• **PROVIDED DATA**:
## begin

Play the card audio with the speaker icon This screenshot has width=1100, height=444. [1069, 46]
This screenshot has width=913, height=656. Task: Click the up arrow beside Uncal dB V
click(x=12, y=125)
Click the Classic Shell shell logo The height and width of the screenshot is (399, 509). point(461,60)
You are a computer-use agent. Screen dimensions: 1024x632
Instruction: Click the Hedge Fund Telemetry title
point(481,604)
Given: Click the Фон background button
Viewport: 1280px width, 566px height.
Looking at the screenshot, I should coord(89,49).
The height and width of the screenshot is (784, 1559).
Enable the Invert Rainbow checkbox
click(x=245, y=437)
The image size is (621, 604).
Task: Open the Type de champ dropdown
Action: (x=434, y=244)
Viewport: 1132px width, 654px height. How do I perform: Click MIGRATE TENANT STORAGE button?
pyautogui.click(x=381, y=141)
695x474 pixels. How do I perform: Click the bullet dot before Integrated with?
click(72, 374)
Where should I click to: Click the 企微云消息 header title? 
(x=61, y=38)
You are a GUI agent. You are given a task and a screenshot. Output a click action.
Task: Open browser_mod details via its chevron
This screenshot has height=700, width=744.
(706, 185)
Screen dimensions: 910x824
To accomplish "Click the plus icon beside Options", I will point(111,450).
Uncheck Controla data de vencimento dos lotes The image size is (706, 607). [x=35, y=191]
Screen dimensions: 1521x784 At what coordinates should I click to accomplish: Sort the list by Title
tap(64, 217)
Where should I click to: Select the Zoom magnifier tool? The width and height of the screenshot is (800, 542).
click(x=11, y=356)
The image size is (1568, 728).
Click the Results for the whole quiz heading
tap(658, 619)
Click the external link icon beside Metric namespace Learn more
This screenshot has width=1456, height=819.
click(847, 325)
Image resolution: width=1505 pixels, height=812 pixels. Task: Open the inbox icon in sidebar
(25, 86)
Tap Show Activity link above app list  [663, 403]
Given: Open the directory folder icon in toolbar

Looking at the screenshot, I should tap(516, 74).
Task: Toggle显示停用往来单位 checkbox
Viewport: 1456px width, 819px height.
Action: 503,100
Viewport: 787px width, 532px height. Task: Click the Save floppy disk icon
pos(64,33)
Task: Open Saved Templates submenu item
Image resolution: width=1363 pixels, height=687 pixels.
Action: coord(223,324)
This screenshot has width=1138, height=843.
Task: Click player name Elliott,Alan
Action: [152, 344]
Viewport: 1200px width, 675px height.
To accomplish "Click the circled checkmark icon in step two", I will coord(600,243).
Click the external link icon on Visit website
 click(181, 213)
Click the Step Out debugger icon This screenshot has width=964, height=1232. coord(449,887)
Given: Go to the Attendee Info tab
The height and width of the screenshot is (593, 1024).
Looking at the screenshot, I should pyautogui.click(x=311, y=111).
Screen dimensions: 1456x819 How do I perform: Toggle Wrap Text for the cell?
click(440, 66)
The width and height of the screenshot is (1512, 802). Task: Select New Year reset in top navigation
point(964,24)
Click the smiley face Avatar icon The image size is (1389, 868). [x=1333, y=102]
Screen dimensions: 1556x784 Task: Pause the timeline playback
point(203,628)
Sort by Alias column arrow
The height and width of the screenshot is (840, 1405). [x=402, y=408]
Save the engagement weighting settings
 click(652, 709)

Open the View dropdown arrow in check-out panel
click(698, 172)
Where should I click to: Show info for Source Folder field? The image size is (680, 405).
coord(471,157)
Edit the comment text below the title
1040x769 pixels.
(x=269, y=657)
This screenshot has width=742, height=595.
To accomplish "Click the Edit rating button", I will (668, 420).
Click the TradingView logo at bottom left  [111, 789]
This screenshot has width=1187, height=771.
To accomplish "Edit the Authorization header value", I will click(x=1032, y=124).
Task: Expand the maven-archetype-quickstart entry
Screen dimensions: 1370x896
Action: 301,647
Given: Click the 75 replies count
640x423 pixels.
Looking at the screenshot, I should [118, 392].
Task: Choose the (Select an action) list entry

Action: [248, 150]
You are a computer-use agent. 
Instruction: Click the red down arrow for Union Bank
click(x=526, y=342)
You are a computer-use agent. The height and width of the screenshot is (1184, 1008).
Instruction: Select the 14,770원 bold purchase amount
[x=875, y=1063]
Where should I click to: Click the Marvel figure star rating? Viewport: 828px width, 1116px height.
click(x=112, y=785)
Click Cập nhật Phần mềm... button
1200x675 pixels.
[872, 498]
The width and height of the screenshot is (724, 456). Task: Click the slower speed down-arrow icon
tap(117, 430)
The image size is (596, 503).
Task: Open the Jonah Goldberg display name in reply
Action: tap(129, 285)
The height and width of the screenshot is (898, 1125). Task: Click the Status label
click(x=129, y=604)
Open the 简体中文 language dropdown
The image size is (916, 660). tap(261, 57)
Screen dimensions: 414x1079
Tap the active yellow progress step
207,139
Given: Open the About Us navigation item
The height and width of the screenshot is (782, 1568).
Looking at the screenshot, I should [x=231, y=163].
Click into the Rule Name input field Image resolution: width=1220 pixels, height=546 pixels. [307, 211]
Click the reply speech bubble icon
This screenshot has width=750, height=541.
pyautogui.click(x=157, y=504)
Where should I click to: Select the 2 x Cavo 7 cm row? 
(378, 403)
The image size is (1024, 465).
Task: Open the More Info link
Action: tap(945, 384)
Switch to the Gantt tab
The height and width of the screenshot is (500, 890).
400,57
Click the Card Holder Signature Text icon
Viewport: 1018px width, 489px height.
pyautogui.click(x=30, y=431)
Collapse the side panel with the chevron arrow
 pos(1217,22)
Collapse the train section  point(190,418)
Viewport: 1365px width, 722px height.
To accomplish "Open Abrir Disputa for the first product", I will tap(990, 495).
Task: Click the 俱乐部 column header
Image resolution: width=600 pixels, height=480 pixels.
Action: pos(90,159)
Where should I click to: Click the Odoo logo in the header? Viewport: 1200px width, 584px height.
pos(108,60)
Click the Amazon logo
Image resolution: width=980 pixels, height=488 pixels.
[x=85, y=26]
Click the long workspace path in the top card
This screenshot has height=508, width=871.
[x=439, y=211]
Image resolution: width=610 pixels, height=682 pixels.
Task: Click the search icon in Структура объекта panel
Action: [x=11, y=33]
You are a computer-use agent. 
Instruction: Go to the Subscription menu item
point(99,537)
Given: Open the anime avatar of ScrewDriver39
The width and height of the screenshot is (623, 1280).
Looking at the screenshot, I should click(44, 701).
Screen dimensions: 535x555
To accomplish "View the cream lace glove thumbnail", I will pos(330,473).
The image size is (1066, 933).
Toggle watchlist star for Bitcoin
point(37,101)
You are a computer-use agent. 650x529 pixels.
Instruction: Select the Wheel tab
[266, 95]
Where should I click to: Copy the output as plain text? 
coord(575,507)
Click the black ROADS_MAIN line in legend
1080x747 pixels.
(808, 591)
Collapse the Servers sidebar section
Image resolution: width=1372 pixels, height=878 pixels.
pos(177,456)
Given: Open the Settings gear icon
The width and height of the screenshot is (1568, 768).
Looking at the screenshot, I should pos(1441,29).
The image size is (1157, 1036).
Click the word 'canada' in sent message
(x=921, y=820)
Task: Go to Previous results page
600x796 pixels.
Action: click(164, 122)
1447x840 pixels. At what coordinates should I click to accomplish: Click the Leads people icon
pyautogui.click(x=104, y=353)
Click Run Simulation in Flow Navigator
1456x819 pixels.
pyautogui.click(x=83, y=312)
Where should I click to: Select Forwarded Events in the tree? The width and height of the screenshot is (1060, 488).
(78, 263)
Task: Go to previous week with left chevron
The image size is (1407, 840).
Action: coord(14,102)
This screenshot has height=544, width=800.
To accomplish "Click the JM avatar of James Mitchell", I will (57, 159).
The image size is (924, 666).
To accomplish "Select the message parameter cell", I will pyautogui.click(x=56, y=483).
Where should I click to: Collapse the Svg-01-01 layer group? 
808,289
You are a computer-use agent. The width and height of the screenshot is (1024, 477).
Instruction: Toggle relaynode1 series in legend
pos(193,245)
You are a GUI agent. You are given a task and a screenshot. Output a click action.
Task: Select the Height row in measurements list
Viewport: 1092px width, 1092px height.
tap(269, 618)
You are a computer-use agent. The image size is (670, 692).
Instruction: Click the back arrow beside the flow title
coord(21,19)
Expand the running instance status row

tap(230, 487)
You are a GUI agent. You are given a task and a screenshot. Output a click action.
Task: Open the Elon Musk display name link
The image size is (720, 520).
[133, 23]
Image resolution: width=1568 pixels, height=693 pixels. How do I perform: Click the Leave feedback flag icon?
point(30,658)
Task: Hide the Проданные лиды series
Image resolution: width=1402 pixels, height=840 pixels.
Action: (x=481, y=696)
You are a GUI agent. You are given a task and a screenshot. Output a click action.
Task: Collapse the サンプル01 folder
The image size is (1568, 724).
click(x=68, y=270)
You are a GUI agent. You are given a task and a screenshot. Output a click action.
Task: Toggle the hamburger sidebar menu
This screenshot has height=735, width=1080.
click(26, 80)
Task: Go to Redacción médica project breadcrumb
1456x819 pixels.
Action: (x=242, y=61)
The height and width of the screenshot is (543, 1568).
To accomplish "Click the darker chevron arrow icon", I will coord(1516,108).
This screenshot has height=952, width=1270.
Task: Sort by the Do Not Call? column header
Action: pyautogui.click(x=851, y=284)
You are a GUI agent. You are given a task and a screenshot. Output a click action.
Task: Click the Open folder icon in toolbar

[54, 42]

## end

• **GOAL**:
Can you give back the data from its very beginning down through the line containing "click(x=12, y=125)", with "speaker icon" replaced by "sound icon" and nothing else changed?

• **FINISHED ANSWER**:
Play the card audio with the sound icon This screenshot has width=1100, height=444. [1069, 46]
This screenshot has width=913, height=656. Task: Click the up arrow beside Uncal dB V
click(x=12, y=125)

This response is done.